1 • These piano/guitar arrangements are written stylistically for those not used to singing chant and modal music. There are also some editorial adjustments to assist in timing and breathing.

* *  ICEL Chants | Piano, Guitar Accompaniments | Richard Clark • Roman Missal, Third Edition

2 • Exceedingly useful are the Chants from the Order of Mass by Charles Thatcher, published by World Library Publications. (WLP also makes it available as a digital PDF download.) Thatcher has struck a perfect balance between preserving the modality in an organ accompaniment, while providing matching guitar chords. With regard to unity, these accompaniments work perfectly with organ and guitar together. If you have not tried such a thing, please do. Strings on the organ with guitar make for a beautiful texture.

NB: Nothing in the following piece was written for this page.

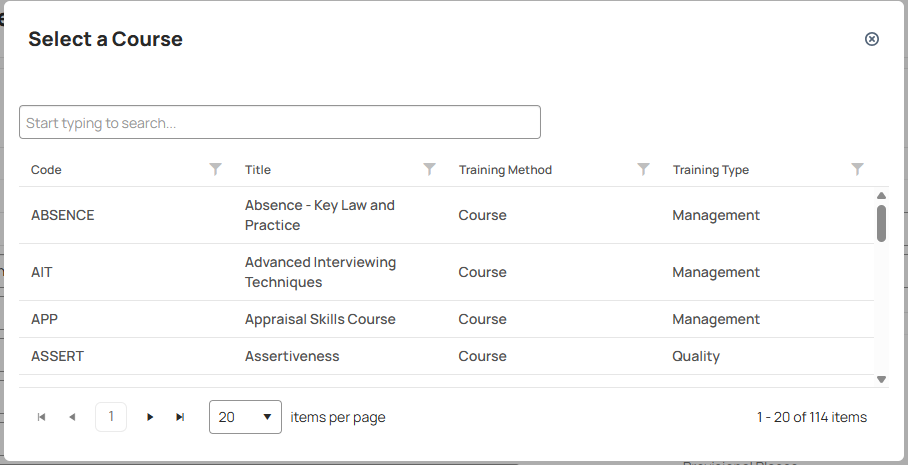This screenshot has height=465, width=908.
Task: Pick the ASSERT Assertiveness course row
Action: pos(446,356)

3 • Exquisite and steeped in modality are Jeff Ostrowski’s accompaniments. As always, Jeff is exceedingly comprehensive, providing no fewer than four accompaniments for the various forms of the Our Father. He also includes the Latin versions upon which the ICEL Chants are based, a wonderful addition.

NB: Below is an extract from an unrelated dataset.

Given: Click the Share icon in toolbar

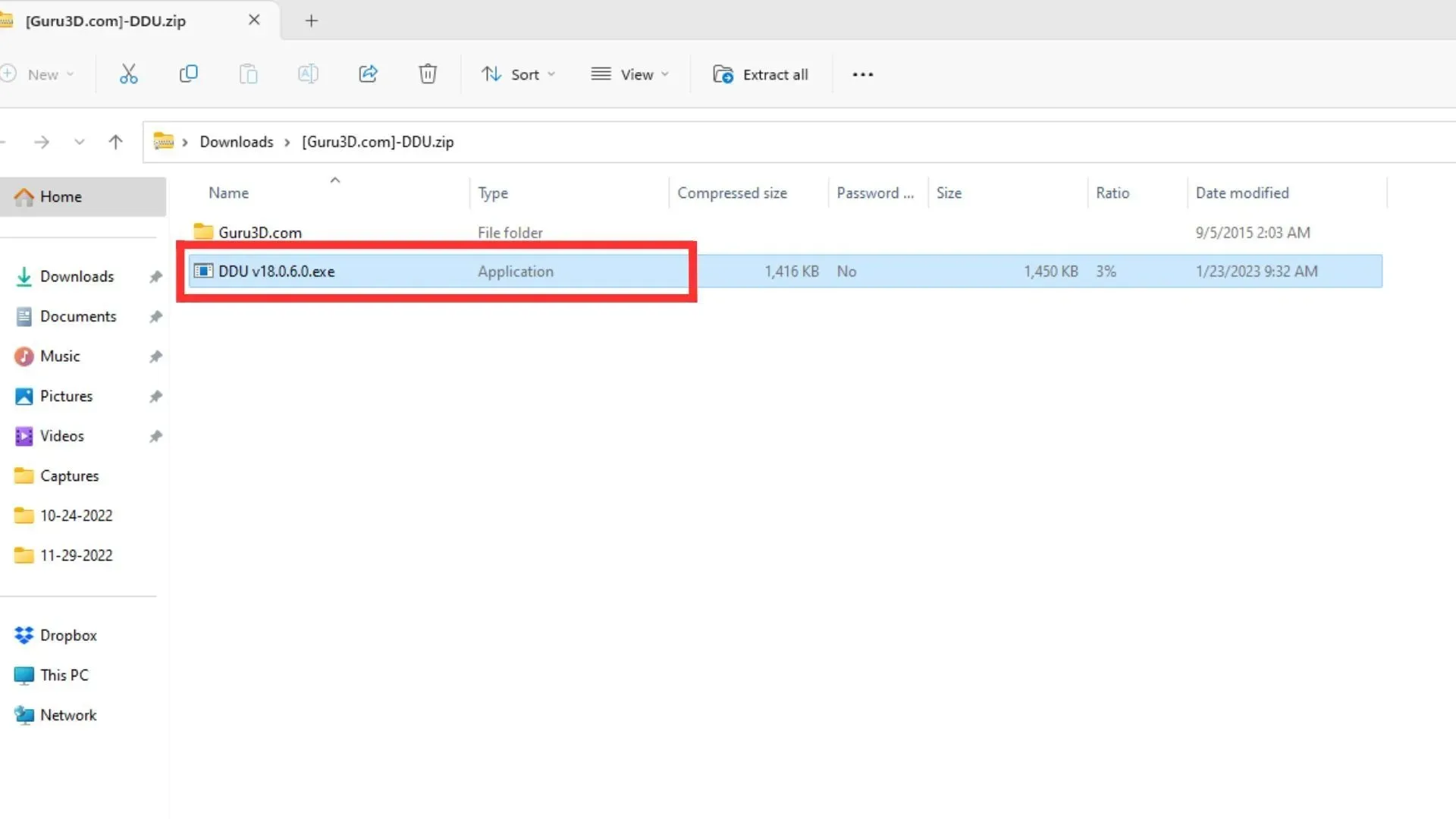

* *  ICEL Chants | Organ Accompaniments | Jeff Ostrowski • Roman Missal, Third Edition

Finally, here are recordings and practice videos of the ICEL Chants of The Roman Missal, Third Edition (including the Exsultet). Recorded at St. Cecilia Church in Boston, the four seconds of delay require the pacing and breathing to be a bit broader. Fr. Jonathan Gaspar sings the celebrants’ parts.

The chants are sung unaccompanied in this recording. Interestingly, I find that congregations sing these best when unaccompanied. Accompaniments can be a security blanket and even necessary at times. But in due season, let it go, and sing out!

I hope this is all of some use in praying the words of the Mass.